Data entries
BEGIN
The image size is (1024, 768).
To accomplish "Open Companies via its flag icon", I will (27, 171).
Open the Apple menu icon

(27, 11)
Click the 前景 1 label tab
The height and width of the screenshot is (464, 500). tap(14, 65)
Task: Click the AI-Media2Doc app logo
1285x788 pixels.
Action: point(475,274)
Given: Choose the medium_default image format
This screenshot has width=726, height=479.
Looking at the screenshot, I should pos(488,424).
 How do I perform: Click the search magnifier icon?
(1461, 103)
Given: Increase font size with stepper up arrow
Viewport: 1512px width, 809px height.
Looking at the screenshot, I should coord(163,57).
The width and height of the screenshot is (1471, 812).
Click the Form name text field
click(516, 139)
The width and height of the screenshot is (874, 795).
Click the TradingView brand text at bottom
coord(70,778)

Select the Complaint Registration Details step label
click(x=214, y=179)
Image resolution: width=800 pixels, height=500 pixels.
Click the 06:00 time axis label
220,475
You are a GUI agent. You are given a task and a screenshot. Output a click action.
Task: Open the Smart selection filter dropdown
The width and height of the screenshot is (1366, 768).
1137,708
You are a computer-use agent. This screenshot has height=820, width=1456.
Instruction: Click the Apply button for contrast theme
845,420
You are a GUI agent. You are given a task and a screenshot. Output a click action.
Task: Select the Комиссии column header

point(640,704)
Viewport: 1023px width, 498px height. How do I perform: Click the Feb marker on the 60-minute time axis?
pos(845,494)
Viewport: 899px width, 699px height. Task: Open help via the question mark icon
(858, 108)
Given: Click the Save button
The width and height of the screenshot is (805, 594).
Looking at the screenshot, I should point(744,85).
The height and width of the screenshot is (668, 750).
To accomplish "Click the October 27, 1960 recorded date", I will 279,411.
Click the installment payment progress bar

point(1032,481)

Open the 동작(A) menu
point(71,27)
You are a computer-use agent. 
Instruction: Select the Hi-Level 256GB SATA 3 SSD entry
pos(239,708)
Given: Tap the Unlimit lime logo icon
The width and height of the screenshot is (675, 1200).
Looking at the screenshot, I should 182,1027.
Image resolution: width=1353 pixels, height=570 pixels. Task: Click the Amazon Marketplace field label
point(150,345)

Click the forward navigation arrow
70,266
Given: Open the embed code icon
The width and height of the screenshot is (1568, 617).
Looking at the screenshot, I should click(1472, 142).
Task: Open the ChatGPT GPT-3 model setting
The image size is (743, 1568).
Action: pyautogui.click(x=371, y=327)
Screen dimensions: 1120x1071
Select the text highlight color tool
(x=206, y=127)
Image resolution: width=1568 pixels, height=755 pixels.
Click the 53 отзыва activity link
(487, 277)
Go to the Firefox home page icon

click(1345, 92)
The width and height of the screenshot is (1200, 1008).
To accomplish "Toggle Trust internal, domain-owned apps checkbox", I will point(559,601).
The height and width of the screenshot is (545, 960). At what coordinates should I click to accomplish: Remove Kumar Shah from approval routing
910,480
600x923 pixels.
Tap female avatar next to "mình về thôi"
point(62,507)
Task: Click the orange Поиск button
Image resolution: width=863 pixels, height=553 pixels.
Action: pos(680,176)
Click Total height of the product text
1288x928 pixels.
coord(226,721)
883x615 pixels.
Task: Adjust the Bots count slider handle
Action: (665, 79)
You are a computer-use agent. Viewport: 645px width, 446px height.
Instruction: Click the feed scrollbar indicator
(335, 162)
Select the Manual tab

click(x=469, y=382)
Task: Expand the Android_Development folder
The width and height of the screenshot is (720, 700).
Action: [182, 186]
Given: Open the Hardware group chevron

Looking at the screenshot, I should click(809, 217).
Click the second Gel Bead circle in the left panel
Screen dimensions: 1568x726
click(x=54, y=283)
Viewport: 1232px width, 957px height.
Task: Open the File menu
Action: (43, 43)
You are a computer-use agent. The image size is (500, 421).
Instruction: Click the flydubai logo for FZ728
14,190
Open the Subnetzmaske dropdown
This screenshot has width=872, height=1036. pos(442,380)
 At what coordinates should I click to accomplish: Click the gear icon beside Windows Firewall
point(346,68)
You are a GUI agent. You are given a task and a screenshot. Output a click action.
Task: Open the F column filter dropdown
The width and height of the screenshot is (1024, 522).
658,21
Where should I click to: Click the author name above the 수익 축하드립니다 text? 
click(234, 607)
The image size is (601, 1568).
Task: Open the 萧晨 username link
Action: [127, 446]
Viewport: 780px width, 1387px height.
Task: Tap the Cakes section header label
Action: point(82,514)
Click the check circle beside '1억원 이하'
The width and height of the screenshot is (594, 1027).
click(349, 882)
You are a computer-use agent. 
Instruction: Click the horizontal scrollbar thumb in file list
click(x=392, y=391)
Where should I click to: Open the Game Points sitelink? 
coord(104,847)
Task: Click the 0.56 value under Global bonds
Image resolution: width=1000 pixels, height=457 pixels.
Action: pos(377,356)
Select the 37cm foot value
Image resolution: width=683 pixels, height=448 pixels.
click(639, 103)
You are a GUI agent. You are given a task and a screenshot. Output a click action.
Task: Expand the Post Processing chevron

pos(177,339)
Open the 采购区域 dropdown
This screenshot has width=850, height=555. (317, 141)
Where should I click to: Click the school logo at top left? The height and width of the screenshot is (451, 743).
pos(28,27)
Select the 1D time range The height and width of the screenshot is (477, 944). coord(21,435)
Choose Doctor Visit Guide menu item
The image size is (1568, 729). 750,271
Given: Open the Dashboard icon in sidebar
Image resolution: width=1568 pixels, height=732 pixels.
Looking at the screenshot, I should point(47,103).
END
**Exercise goal**
Nothing is wanted except the number of lines in the entries above that include the word "value".

**Response for this exercise**
2